--- Data for analysis ---
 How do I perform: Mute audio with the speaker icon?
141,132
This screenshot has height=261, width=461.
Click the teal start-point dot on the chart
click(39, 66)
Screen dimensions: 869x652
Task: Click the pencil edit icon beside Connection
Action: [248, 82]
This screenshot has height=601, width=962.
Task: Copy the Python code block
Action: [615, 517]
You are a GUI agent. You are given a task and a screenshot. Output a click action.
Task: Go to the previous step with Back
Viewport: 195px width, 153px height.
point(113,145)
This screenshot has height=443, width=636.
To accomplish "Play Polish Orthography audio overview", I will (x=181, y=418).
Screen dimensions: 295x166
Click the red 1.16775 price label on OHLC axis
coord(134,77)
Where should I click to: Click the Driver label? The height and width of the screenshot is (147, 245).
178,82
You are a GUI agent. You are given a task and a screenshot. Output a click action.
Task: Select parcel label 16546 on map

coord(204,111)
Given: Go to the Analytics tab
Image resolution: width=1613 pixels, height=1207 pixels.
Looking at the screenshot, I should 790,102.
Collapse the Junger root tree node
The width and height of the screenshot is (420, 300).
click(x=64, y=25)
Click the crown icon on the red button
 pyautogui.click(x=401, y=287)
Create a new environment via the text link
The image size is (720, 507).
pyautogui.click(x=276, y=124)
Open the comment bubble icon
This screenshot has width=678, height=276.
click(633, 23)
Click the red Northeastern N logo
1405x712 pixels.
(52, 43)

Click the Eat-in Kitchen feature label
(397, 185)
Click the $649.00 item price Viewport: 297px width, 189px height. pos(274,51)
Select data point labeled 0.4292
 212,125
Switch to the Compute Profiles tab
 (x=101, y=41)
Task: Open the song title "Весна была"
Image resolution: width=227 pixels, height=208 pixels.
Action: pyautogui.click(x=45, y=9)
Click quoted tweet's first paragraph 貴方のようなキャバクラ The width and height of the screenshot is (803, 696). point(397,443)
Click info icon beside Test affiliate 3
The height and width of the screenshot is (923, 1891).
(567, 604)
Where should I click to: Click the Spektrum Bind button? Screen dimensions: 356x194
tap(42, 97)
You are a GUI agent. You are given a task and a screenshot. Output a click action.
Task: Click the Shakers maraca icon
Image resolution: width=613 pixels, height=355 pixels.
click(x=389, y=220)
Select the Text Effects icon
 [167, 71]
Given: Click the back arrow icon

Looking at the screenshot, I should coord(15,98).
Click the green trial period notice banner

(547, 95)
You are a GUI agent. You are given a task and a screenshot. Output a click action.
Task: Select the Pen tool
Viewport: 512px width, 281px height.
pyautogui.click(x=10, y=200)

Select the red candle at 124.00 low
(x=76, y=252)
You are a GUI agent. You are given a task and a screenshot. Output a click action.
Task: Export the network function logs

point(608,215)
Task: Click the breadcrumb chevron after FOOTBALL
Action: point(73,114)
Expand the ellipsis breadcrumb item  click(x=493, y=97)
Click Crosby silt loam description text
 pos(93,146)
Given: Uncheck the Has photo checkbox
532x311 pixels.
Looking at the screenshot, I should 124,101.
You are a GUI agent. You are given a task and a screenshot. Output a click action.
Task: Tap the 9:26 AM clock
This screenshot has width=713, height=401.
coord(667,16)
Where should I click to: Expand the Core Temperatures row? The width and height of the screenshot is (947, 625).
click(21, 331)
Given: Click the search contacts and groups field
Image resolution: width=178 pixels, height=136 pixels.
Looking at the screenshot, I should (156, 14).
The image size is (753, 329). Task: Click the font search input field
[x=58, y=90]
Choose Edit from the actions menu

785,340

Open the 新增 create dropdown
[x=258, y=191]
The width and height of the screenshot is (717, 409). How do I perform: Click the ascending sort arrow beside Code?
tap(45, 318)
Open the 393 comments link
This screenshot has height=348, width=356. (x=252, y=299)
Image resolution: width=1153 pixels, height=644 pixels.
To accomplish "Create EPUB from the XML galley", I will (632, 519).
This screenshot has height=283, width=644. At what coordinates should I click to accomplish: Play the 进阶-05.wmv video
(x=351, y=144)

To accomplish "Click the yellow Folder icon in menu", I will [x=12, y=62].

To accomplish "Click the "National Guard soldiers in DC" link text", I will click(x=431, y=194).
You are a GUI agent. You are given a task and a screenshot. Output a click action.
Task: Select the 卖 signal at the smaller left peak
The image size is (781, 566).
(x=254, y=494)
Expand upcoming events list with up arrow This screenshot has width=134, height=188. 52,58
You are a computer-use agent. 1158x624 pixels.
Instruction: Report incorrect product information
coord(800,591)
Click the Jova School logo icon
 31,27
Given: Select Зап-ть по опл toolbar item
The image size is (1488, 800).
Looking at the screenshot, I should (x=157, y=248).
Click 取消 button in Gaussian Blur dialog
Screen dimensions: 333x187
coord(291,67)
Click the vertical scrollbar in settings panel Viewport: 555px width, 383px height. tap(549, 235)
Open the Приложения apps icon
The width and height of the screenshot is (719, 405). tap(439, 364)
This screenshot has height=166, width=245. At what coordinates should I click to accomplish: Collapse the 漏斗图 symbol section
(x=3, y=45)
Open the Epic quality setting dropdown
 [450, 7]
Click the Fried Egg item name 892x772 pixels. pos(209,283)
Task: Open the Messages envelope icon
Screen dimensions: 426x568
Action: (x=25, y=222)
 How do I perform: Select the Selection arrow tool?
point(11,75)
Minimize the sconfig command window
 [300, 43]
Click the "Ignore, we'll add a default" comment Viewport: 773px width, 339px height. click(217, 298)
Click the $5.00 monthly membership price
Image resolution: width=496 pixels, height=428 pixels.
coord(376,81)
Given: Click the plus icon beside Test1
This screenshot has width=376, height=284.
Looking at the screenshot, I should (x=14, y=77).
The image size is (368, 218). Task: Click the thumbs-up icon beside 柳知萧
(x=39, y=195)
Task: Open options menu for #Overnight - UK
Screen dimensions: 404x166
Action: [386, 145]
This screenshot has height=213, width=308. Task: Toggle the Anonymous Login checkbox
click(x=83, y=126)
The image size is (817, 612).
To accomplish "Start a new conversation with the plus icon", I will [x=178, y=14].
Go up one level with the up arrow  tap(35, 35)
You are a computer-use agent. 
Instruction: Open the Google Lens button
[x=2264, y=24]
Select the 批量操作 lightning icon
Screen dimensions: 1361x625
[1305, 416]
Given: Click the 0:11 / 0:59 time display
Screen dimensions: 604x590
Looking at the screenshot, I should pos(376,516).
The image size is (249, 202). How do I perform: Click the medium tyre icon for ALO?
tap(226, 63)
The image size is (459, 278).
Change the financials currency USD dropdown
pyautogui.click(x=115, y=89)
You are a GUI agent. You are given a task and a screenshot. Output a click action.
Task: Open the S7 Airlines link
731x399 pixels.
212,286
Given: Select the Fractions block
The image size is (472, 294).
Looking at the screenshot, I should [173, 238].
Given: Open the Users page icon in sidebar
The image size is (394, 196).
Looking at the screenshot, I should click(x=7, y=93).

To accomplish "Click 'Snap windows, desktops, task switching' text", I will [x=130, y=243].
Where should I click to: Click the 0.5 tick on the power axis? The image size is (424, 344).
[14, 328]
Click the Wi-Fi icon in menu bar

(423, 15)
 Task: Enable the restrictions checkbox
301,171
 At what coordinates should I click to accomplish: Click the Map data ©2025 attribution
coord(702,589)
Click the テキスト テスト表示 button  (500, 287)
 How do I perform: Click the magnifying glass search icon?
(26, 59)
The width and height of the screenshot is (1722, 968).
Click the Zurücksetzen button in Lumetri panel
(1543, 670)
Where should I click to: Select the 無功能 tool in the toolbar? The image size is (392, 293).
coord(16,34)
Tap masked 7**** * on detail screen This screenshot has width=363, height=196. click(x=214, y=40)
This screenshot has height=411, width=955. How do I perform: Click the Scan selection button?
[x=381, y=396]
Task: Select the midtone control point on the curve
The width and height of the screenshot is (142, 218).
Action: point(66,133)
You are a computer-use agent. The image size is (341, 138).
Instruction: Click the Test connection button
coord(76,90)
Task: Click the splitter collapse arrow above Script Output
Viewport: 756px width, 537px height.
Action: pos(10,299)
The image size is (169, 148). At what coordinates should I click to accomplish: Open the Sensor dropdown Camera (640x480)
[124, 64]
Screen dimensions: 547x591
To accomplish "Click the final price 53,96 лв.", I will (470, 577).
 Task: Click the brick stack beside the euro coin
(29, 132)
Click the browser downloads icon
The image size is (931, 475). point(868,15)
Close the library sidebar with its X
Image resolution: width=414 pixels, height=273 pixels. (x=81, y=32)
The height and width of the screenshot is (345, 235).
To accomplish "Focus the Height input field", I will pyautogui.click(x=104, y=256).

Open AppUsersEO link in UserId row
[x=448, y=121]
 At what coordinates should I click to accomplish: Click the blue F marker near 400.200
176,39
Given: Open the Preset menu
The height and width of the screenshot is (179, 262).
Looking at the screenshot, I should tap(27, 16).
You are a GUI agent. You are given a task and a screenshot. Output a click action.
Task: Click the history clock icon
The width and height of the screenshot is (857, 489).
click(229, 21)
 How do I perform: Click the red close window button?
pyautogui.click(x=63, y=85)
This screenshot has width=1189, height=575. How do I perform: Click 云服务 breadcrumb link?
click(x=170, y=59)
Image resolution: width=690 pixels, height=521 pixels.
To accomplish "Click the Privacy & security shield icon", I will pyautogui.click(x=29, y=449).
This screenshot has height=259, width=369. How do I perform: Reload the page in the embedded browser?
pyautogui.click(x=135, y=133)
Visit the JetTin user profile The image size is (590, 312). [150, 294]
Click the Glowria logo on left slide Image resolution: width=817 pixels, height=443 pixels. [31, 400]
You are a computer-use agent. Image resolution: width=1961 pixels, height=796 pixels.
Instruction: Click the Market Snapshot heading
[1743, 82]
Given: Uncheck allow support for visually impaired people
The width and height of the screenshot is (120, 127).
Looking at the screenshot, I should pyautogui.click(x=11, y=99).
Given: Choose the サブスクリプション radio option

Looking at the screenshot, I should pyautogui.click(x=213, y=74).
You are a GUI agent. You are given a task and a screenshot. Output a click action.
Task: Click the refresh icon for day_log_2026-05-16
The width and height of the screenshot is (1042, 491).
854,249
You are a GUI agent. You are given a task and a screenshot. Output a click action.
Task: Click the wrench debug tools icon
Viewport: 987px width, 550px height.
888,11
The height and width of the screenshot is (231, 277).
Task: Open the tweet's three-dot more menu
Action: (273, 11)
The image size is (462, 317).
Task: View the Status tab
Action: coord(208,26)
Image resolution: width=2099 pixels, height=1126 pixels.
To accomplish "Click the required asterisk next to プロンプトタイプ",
---
▶ Problem to solve: In the records above, the line with "height. click(217, 298)" marks the start and the line with "Given: Click the plus icon beside Test1" marks the end; copy that stretch exactly, both lines included, and nothing else.

▶ Result of this task:
Click the "Ignore, we'll add a default" comment Viewport: 773px width, 339px height. click(217, 298)
Click the $5.00 monthly membership price
Image resolution: width=496 pixels, height=428 pixels.
coord(376,81)
Given: Click the plus icon beside Test1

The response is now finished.